Write out, word for word, the part of the rational function solution below that opens with the words containing "The degree of the denominator ($$x^2" and closes with "numerator equal to zero and solve for x.".

Text excerpt
· · · · ·

Question

Sketch the graph of each rational function. Specify the intercepts and the asymptotes.$$y=-1 /(x-2)^{2}$$

Answer

**step1 Identify Vertical Asymptotes**

Vertical asymptotes occur where the denominator of the rational function is zero and the numerator is non-zero. Set the denominator equal to zero and solve for x.

$$(x-2)^2 = 0$$

$$x-2 = 0$$

$$x = 2$$

Therefore, there is a vertical asymptote at $$x = 2$$.

**step2 Identify Horizontal Asymptotes**

To find horizontal asymptotes, compare the degrees of the polynomial in the numerator and the denominator. The given function is $$y = \frac{-1}{(x-2)^2} = \frac{-1}{x^2 - 4x + 4}$$.

The degree of the numerator (constant -1) is 0.

The degree of the denominator ($$x^2 - 4x + 4$$) is 2.

Since the degree of the numerator is less than the degree of the denominator, the horizontal asymptote is at $$y = 0$$.

$$y = 0$$

**step3 Identify x-intercepts**

X-intercepts occur where the function's value (y) is zero. Set the numerator equal to zero and solve for x.

· · · · ·

Supplied material
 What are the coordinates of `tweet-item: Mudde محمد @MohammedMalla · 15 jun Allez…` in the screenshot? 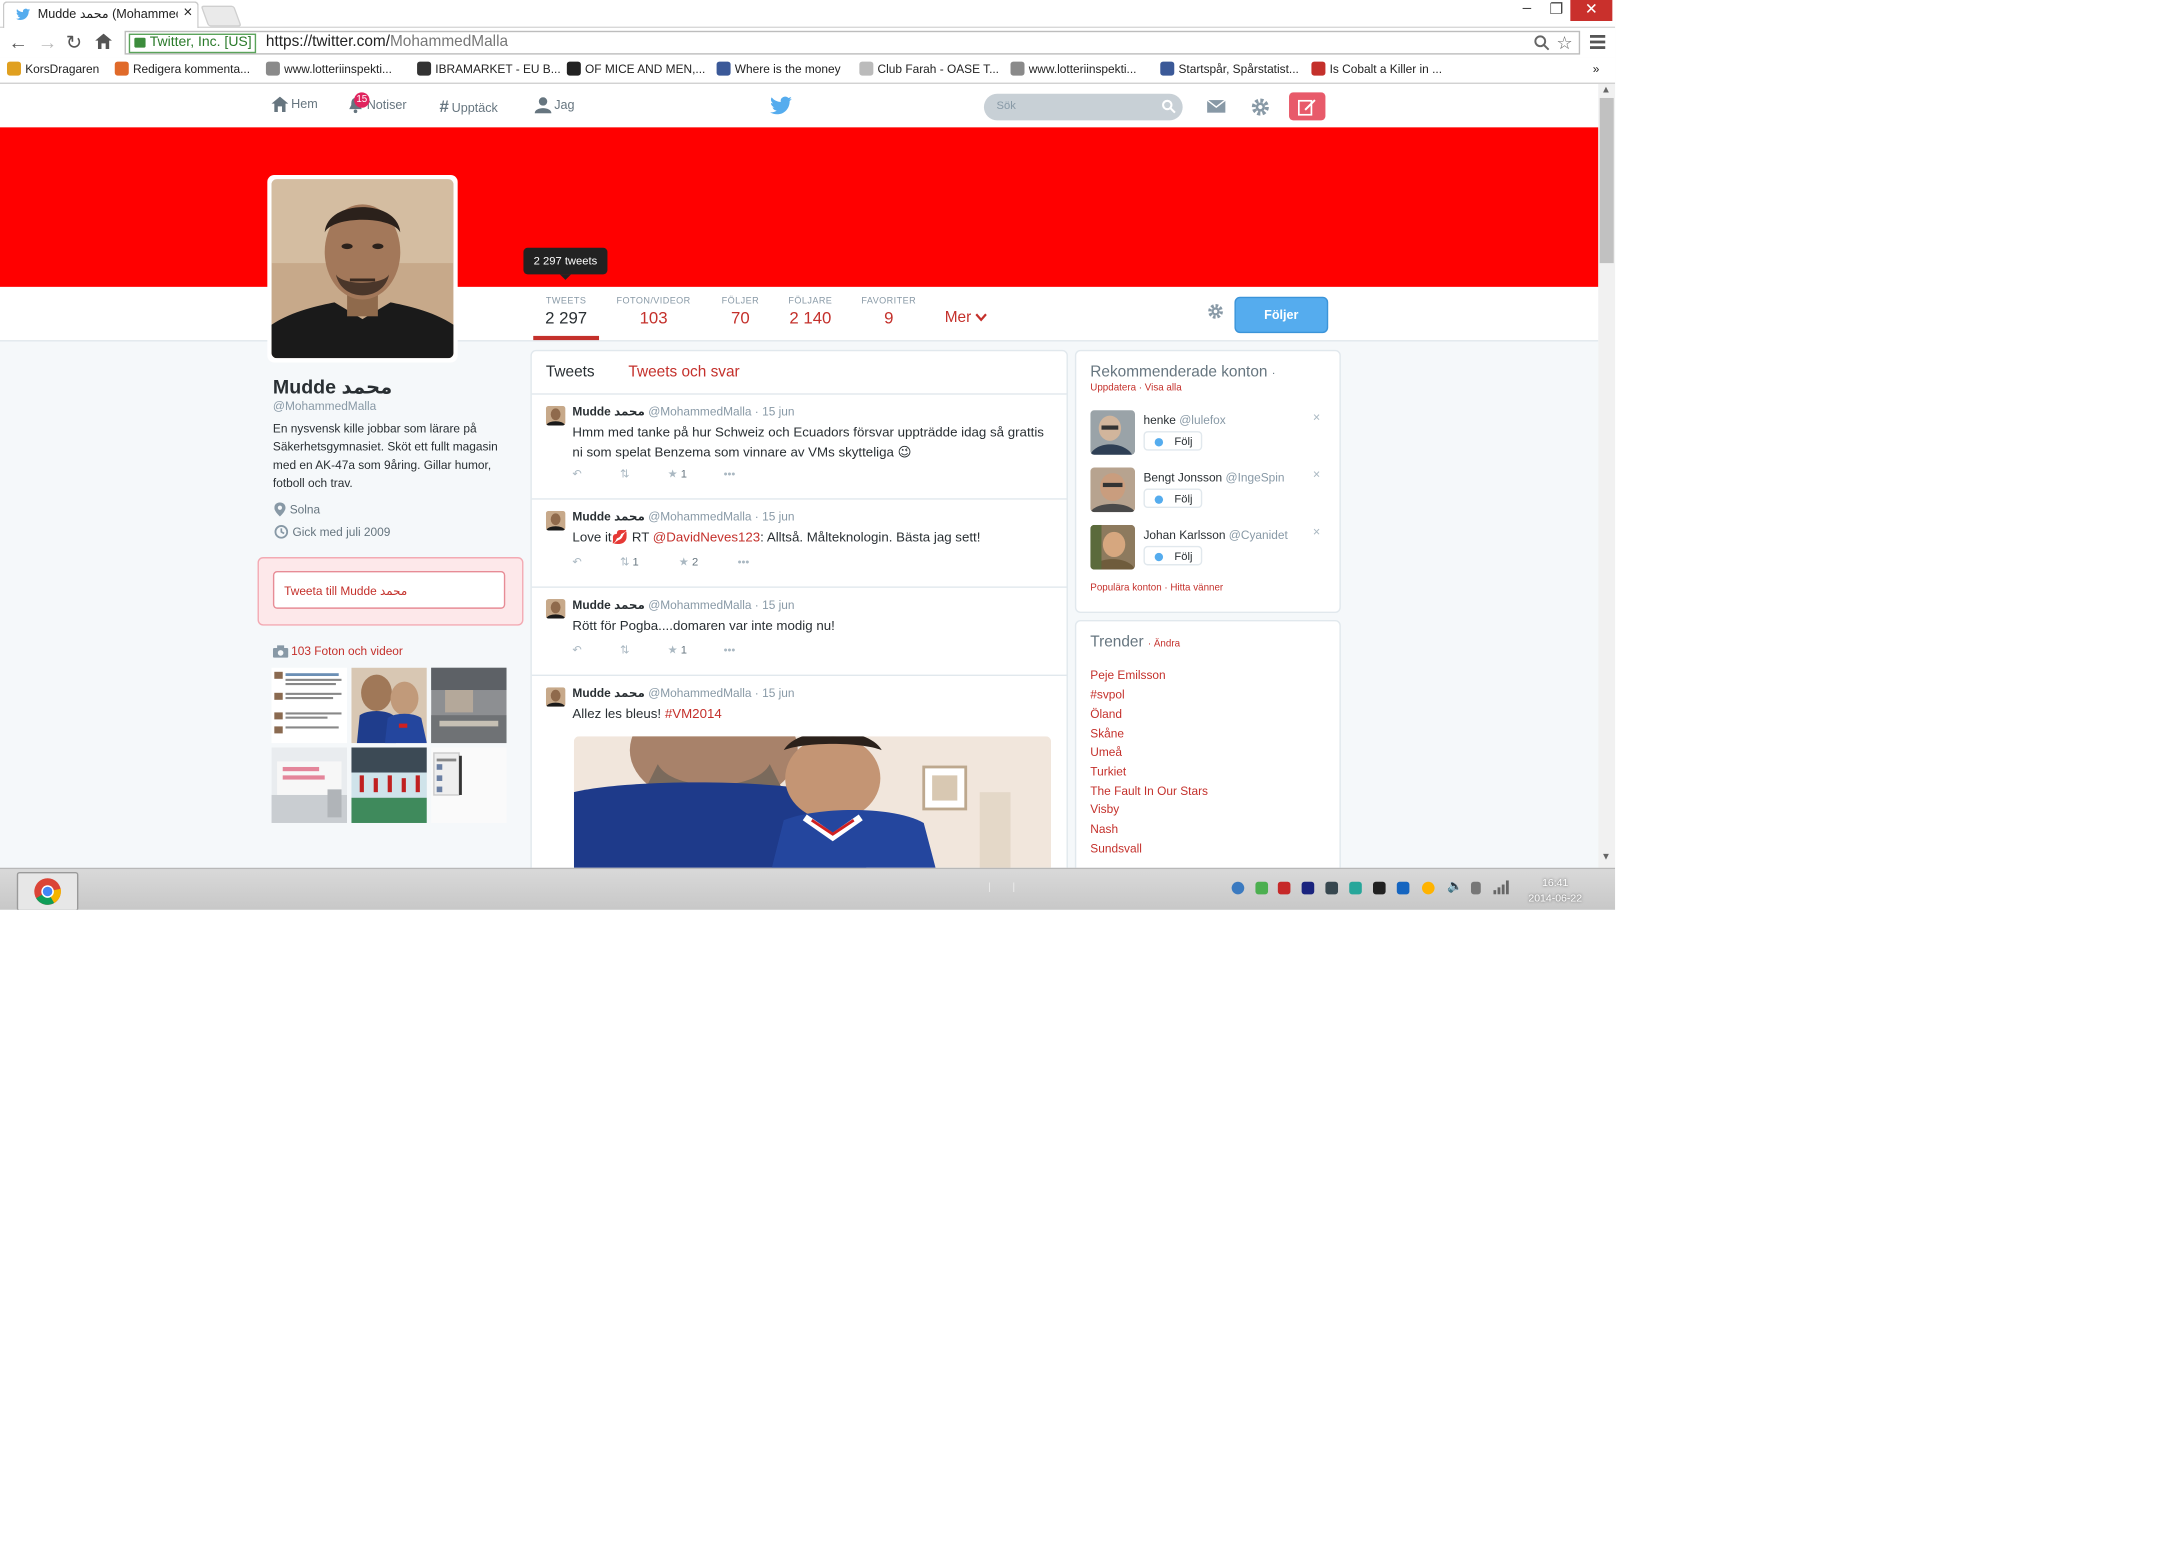 It's located at (800, 772).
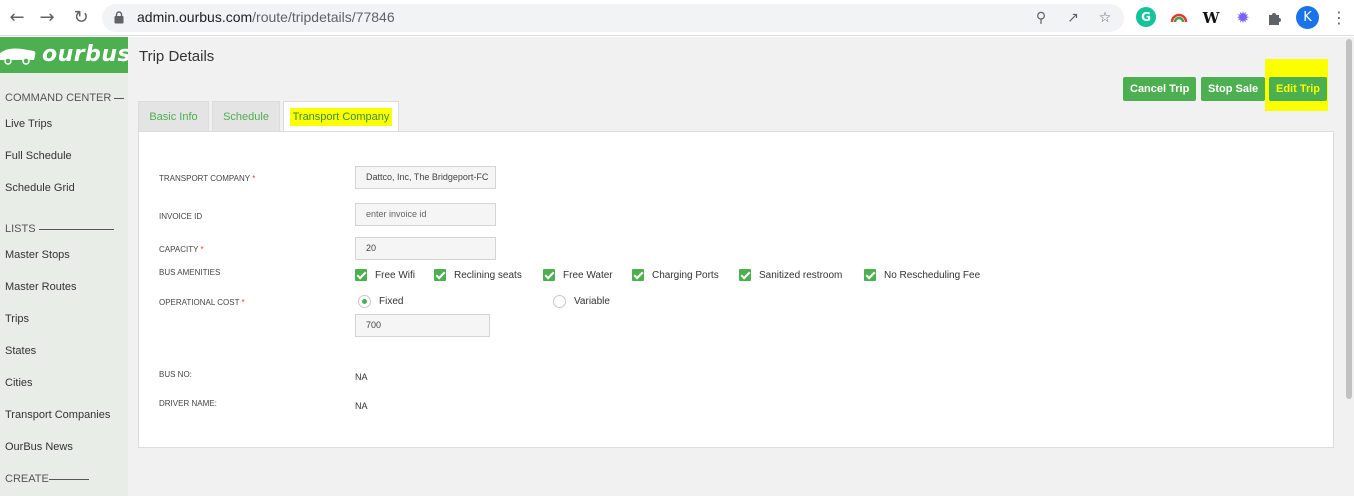 The height and width of the screenshot is (496, 1354). Describe the element at coordinates (174, 116) in the screenshot. I see `tab-basic-info: Basic Info` at that location.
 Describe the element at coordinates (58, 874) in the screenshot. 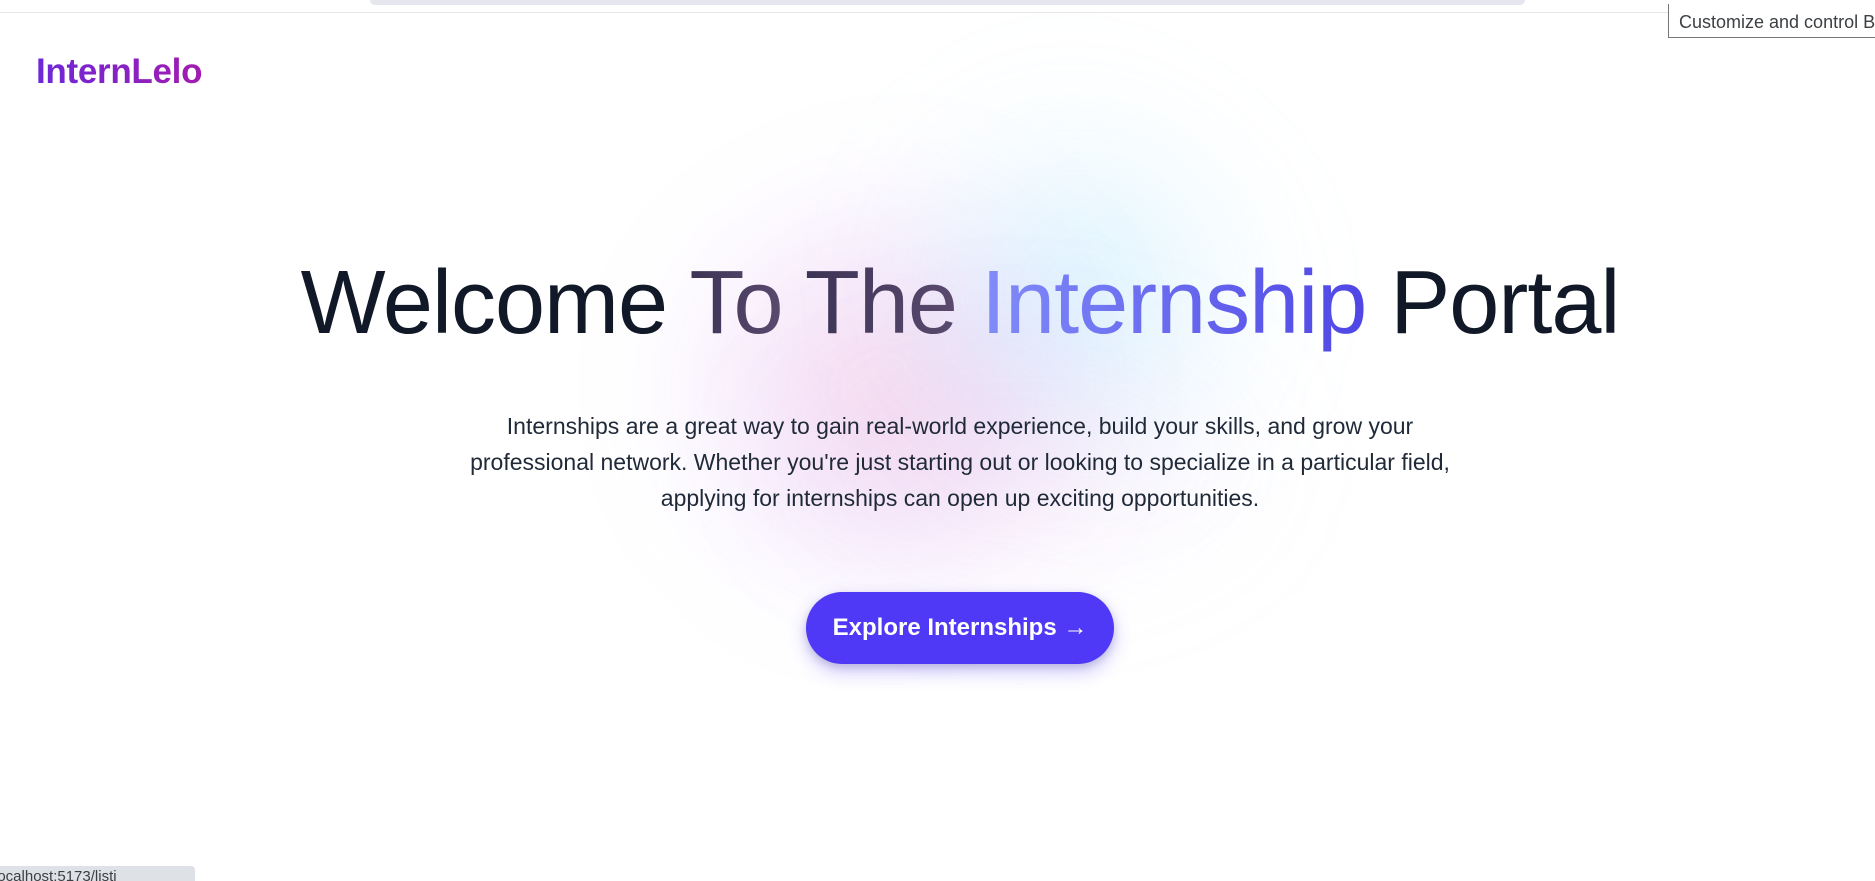

I see `status-url-text: localhost:5173/listi` at that location.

· · · · ·

Answer
The degree of the denominator ($$x^2 - 4x + 4$$) is 2.

Since the degree of the numerator is less than the degree of the denominator, the horizontal asymptote is at $$y = 0$$.

$$y = 0$$

**step3 Identify x-intercepts**

X-intercepts occur where the function's value (y) is zero. Set the numerator equal to zero and solve for x.